Our recent study found that unilateral anterior crossbite (UAC) prosthesis could induced mouse temporomandibular joint osteoarthritis-like (TMJ OA) degradation and NF-κB signaling was significantly enhanced while reducing the abnormal loading in TMJ by feeding with small-sized diet or removing the crossbite prosthesis or inhibiting NF-κB signaling, the condylar cartilage degradation was significantly attenuated, suggesting that the TMJ condylar cartilage shows a strong reparative ability, however, the reparative response in UAC condylar cartilage is unclear. The overloading in UAC mouse TMJs could be controlled by using different food consistency or removing the UAC, and therefore can be used to discover new molecular mechanism in the condylar cartilage reparative remodeling. The Notch signaling was believed to stimulate chondrocyte proliferation; however, the role and mechanism of Notch signaling in OA condylar cartilage is controversial and unclear. DLL4-Notch1 signaling was depressed in the UAC induced TMJ OA condylar cartilage and excessive shear force stimulated chondrocytes. In the present study, the effects of DLL4-Notch1 signaling on condylar cartilage metabolism in the process of UAC induced TMJ OA and its interaction with NF-κB signaling are to be determined. UAC mice under different abnormal biomechanical TMJ loading through hard or soft diet feeding or the removal of prosthesis were used as in vivo model and excessive shear force stimulated chondrocytes were used as in vitro model. In vivo TMJ intraarticular injection with DLL4-Notch1 agonist or inhibitor and in vitro treatment with DLL4-Notch1 agonist, inhibitor or siRNA will be adopted to determine the reparative roles of DLL4-Notch1 signaling in the TMJ condylar cartilage degradation and to investigate the competitive interaction between the DLL4-Notch1 signaling and NF-κB signaling in condylar chondrocytes in the process of the TMJ osteoarthritic lesions. The present study will provide a novel mechanism for DLL4-Notch1 signaling to competitively inhibit NF-κB signaling in the repair process of the TMJ OA-like lesions, and to provide rational for occlusion related therapy and a target for TMJ OA treatment.

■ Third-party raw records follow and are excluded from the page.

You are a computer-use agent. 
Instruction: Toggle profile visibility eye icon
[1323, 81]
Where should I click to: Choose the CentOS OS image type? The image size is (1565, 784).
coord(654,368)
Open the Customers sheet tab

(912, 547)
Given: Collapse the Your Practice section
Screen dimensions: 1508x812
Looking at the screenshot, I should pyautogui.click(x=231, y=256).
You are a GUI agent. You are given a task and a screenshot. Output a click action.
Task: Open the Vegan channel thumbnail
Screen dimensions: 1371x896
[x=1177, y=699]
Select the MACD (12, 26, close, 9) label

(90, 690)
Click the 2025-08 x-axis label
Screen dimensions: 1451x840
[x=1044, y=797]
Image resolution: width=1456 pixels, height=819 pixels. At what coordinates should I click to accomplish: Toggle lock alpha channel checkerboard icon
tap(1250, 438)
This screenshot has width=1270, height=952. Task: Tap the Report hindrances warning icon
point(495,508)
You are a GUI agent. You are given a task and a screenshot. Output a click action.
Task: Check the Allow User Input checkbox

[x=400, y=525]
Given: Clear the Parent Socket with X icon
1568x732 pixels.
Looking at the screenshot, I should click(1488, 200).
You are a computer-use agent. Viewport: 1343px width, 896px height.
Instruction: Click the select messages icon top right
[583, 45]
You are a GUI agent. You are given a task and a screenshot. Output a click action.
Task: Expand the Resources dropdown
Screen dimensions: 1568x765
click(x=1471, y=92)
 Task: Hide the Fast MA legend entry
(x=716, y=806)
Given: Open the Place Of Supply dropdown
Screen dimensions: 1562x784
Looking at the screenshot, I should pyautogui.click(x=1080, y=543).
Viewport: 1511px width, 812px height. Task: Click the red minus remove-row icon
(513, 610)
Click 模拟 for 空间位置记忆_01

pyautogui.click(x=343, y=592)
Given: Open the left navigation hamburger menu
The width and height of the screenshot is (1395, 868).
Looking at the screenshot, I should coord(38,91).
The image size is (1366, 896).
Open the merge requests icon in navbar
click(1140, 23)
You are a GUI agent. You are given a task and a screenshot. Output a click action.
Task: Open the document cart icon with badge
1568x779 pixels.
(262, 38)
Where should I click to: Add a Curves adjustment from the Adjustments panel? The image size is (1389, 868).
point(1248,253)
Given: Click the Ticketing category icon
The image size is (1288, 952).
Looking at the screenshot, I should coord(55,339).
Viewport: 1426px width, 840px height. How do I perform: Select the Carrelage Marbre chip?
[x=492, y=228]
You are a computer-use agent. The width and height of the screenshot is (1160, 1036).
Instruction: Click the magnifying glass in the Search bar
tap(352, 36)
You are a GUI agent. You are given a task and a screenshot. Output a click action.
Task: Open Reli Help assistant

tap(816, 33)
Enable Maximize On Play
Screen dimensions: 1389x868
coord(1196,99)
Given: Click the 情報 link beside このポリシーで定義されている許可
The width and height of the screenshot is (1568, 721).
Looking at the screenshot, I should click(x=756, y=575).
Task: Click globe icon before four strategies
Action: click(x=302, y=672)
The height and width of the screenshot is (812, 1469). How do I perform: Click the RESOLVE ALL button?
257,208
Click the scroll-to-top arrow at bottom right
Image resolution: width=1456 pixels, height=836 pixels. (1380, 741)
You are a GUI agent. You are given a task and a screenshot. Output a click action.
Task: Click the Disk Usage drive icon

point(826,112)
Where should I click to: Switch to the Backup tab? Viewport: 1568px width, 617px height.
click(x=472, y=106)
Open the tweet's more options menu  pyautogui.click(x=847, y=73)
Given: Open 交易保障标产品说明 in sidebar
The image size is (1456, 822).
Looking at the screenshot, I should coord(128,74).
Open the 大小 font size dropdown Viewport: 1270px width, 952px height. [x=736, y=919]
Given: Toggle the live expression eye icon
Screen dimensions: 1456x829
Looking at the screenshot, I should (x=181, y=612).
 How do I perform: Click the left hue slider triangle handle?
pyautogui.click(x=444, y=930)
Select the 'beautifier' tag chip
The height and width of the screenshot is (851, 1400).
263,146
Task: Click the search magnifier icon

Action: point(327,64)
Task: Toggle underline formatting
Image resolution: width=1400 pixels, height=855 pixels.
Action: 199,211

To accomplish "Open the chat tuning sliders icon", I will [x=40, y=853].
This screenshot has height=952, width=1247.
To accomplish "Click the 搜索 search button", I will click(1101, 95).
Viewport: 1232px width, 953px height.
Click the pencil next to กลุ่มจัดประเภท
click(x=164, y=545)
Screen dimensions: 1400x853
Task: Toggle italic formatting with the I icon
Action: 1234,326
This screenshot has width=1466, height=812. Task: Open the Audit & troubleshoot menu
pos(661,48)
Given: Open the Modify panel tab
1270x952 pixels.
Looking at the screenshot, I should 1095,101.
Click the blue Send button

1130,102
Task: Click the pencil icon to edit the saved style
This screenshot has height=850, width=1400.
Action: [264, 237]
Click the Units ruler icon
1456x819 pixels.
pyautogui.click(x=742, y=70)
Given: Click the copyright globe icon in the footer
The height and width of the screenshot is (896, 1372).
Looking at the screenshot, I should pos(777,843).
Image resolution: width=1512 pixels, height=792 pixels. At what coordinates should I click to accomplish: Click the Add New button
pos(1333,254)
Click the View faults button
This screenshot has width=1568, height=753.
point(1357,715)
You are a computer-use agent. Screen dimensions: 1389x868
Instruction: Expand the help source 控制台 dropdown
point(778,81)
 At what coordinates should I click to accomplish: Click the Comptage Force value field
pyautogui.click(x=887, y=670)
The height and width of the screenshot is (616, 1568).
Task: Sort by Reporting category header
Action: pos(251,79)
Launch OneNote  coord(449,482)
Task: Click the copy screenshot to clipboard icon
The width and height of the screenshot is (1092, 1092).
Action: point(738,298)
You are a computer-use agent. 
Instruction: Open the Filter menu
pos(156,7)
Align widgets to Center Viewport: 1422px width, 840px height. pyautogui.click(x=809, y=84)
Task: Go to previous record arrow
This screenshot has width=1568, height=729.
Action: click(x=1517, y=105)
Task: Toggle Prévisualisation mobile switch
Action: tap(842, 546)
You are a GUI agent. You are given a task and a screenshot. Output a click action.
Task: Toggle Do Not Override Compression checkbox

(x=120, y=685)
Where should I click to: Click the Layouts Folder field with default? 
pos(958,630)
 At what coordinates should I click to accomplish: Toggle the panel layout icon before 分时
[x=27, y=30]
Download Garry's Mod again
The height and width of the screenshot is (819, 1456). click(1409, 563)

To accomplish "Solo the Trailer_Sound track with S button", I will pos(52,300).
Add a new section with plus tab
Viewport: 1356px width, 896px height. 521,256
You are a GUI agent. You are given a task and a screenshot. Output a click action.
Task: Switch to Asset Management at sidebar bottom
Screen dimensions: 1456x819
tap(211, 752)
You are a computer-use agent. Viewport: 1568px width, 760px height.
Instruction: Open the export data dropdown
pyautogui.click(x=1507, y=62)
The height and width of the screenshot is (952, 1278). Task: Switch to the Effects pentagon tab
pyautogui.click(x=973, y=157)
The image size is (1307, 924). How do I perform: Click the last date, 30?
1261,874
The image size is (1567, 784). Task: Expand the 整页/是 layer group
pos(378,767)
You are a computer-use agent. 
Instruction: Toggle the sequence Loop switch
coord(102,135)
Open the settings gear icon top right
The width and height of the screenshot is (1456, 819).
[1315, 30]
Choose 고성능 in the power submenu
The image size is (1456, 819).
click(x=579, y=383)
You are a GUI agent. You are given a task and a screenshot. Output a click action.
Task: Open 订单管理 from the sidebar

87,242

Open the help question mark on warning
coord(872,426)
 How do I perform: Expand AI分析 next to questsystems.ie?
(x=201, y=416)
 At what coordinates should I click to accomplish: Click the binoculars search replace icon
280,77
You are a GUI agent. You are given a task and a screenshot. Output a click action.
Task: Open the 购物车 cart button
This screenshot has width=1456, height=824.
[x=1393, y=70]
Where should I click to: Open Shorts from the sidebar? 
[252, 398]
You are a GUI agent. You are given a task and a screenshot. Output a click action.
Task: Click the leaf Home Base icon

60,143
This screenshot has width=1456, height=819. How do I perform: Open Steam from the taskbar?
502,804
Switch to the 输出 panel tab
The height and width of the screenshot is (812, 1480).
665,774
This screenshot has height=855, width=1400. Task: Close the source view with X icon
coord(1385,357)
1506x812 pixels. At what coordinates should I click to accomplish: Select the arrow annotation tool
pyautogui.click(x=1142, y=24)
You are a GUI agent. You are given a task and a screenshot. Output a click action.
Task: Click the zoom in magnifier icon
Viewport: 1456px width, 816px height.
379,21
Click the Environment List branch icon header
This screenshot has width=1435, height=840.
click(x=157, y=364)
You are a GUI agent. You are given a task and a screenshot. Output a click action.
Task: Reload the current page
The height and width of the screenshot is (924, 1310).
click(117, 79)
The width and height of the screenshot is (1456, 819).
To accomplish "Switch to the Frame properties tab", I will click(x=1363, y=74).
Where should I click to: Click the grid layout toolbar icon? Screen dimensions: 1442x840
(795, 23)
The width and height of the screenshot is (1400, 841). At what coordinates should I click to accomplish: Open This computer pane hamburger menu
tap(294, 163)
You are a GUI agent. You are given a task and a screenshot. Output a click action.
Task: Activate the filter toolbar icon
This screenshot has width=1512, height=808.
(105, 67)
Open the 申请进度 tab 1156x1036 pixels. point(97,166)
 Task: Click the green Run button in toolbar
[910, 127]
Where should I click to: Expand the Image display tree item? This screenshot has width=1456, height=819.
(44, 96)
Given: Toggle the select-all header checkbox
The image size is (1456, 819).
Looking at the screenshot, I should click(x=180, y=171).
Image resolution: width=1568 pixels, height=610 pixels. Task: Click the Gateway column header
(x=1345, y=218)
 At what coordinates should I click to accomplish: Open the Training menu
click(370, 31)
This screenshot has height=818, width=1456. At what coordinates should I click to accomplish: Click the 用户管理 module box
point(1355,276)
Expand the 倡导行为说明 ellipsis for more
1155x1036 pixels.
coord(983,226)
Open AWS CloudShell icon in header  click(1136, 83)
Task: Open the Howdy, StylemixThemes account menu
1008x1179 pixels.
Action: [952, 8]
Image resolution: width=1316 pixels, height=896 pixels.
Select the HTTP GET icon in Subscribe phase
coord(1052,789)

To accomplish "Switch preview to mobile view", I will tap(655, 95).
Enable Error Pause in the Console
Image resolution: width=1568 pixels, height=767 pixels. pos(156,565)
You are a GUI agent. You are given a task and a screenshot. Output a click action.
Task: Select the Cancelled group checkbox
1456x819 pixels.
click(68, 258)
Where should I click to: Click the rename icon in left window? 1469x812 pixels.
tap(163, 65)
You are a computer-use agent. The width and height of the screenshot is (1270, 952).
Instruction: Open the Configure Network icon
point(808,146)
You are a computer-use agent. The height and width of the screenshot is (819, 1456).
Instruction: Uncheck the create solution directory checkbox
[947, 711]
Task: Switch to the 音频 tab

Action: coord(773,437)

颞下颌关节骨关节炎（TMJ OA）是一类髁突软骨合成降解代谢失衡和细胞凋亡增殖异常的退行性病变。我们发现单侧前牙反牙合可致小鼠TMJ OA样变，软骨细胞NF-κB信号增强，但细食喂养或拆除反牙合或抑制NF-κB，髁突软骨退变明显减轻，但OA髁突软骨的增殖活动尚不清楚，因此有望通过软食或拆除反牙合来调节关节负荷，进而发现髁突软骨退变和修复的分子机制。Notch信号在多种细胞中发挥着促细胞增殖作用，在TMJ OA软骨中DLL4-Notch1信号明显降低。本项目拟以单侧前牙反牙合小鼠软硬食喂养、拆除反牙合为体内模型，不同剪切力刺激为体外模型，结合关节腔注射DLL4-Notch1激动剂、抑制剂和对软骨细胞予以相关药物和基因干预，探讨DLL4-Notch1信号在异常咬合致TMJ OA软骨退变中的作用及其与NF-κB信号的交互作用，论证DLL4-Notch1通过拮抗NF-κB而抑制髁突软骨退变的机理。